ACRI’s move follows an Israel Prisons Service drill last week that had wardens practicing dealing with numerous Israeli Arabs being detained after a wave of riots. According to Israel Radio, the “riots” supposedly broke out as a result of a peace agreement including a population transfer between Israel and the PA.
A ghost of the Camp David talks of summer 2000 haunted the meeting of the Arab League in Libya, as its foreign ministers decided to give a little more time to the peace talks between Israel and the Palestinians – not wanting to expose Mahmoud Abbas to the responsibility for the breakdown of the negotiations.
Netanyahu refused to hold a serious discussion on any of the core issues apart from security, Abbas reportedly told diplomats… Israeli and foreign sources say the main problem is that Netanyahu refuses to present fundamental positions or discuss the borders of the Palestinian state. “I heard nothing from Netanyahu but niceties,” Abbas reportedly told foreign diplomats.
IOA Editor: No surprise here: this is the man who was caught on tape saying “at that moment I actually stopped the Oslo accord.”
Obama offered to support the presence of IDF soldiers in the Jordan Valley even after the establishment of a Palestinian state, if Israel would agree to a two month settlement building freeze, in a letter to Prime Minister Netanyahu.
Other commitments: no more building freeze extensions, veto any anti-Israel UN Security Council resolution in the next year, future fate of the settlements be dealt with only as part of a final status agreement with the Palestinians.
The demand to suspend settlement building is no excuse [to torpedo direct talks] – it’s as legitimate a position as the Palestinians can have.
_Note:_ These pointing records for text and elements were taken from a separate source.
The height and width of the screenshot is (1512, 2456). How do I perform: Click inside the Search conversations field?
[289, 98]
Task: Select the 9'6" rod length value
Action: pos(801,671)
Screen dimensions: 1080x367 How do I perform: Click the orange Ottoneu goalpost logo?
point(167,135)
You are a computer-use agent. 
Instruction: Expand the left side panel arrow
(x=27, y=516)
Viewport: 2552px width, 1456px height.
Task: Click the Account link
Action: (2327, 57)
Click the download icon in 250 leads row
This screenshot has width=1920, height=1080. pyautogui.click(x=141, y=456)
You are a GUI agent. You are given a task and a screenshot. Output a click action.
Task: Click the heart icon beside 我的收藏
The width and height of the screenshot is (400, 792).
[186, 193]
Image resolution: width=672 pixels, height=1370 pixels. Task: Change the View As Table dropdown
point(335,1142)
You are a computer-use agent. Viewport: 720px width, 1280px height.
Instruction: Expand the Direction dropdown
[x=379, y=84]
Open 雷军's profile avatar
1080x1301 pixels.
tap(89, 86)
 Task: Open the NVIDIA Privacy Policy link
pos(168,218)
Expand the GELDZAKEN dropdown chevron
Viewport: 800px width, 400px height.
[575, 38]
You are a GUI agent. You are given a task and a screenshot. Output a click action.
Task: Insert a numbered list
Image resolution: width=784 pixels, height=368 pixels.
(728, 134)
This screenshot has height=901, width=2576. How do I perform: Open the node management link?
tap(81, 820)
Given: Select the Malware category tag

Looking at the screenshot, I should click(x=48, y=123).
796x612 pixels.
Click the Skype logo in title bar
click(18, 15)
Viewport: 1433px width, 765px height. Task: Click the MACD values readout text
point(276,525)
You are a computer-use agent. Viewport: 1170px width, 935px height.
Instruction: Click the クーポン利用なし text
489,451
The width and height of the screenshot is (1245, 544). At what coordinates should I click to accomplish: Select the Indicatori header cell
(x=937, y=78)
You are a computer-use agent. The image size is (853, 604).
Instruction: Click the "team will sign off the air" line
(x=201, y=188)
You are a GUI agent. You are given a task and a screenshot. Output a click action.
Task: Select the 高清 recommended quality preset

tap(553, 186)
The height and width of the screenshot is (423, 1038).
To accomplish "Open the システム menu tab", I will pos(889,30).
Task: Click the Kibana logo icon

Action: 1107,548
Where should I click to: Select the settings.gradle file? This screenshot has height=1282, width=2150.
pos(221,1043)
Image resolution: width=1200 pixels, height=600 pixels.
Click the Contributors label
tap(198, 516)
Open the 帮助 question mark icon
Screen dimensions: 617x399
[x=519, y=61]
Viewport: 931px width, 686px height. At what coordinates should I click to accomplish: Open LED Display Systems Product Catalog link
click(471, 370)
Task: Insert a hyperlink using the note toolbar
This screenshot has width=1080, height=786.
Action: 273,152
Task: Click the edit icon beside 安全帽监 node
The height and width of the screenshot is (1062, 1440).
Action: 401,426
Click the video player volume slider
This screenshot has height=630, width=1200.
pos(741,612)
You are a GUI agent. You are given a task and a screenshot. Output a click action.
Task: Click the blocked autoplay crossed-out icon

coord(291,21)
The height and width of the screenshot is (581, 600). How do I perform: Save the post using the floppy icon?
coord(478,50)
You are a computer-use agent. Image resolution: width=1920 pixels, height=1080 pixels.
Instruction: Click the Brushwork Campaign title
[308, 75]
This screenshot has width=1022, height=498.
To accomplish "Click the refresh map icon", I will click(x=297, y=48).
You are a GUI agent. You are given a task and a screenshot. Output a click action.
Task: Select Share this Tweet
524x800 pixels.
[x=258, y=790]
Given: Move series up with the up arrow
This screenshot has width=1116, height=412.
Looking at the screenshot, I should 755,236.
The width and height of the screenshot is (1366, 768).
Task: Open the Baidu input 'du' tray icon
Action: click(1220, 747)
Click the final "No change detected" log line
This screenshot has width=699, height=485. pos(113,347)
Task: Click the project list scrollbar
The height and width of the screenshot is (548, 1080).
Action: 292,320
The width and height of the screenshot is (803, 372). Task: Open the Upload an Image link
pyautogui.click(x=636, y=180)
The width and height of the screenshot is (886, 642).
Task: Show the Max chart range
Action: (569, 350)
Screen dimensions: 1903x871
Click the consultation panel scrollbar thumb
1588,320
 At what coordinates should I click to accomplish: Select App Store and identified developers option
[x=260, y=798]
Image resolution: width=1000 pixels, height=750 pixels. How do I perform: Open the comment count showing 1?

Why should they relinquish a condition that has the support of the entire world, with the sole exception of Israel?
IOA Editor: Eldar is correct in pointing to the reasonableness of the Palestinian position on the settlement freeze. And his focus on Israeli Foreign Minister Lieberman is understandable, even if not entirely logical – Netanyahu, at whose pleasure Lieberman serves, is not terribly different. Most importantly, based on past performance, Eldar’s pointing to Livni as a replacement for Lieberman misses the mark entirely: During Israel’s attack on Gaza, Livni was a leading participant in Israel’s crimes, indistinguishable from the rest. It is doubtful that Livni would move Netanyahu towards a viable peace agreement, as Eldar wishes, because there’s nothing to support the suggestion that either Netanyahu or Livni would be willing “to evacuate most [settlements] permanently.”
Abbas: “The negotiations will continue as long as the settlement (construction) remains frozen, but I am not prepared to negotiate an agreement for a single day more.”
Israel reiterated its refusal to to extend curbs on settlement building that expire this month, despite US pressure and Palestinian threats to walk out of peace talks. “The prime minister has not changed his position on this issue, there is no question of extending the moratorium,” a senior government official told AFP.
IOA Editor: The use of the term “US pressure” is worthy of a reality check. The US has just concluded an arms deal in which it gave Israel, $2.75 billion worth of F-35 fighter jets. In view of Israel’s insistence on continued settlement construction, the US could have put that deal, or other military aid, on hold. Not doing so renders such reported “pressure” meaningless. This is part of a continuing Israeli-American game of appearances: a colonization process masquerading as a peace process.
Israel does not want to recognize the Palestinian minority within its borders because it seeks to continue to grant privileges to Israeli Jews and to Diaspora Jews, at the expense of the cheap labor, land and water of its Palestinian citizens.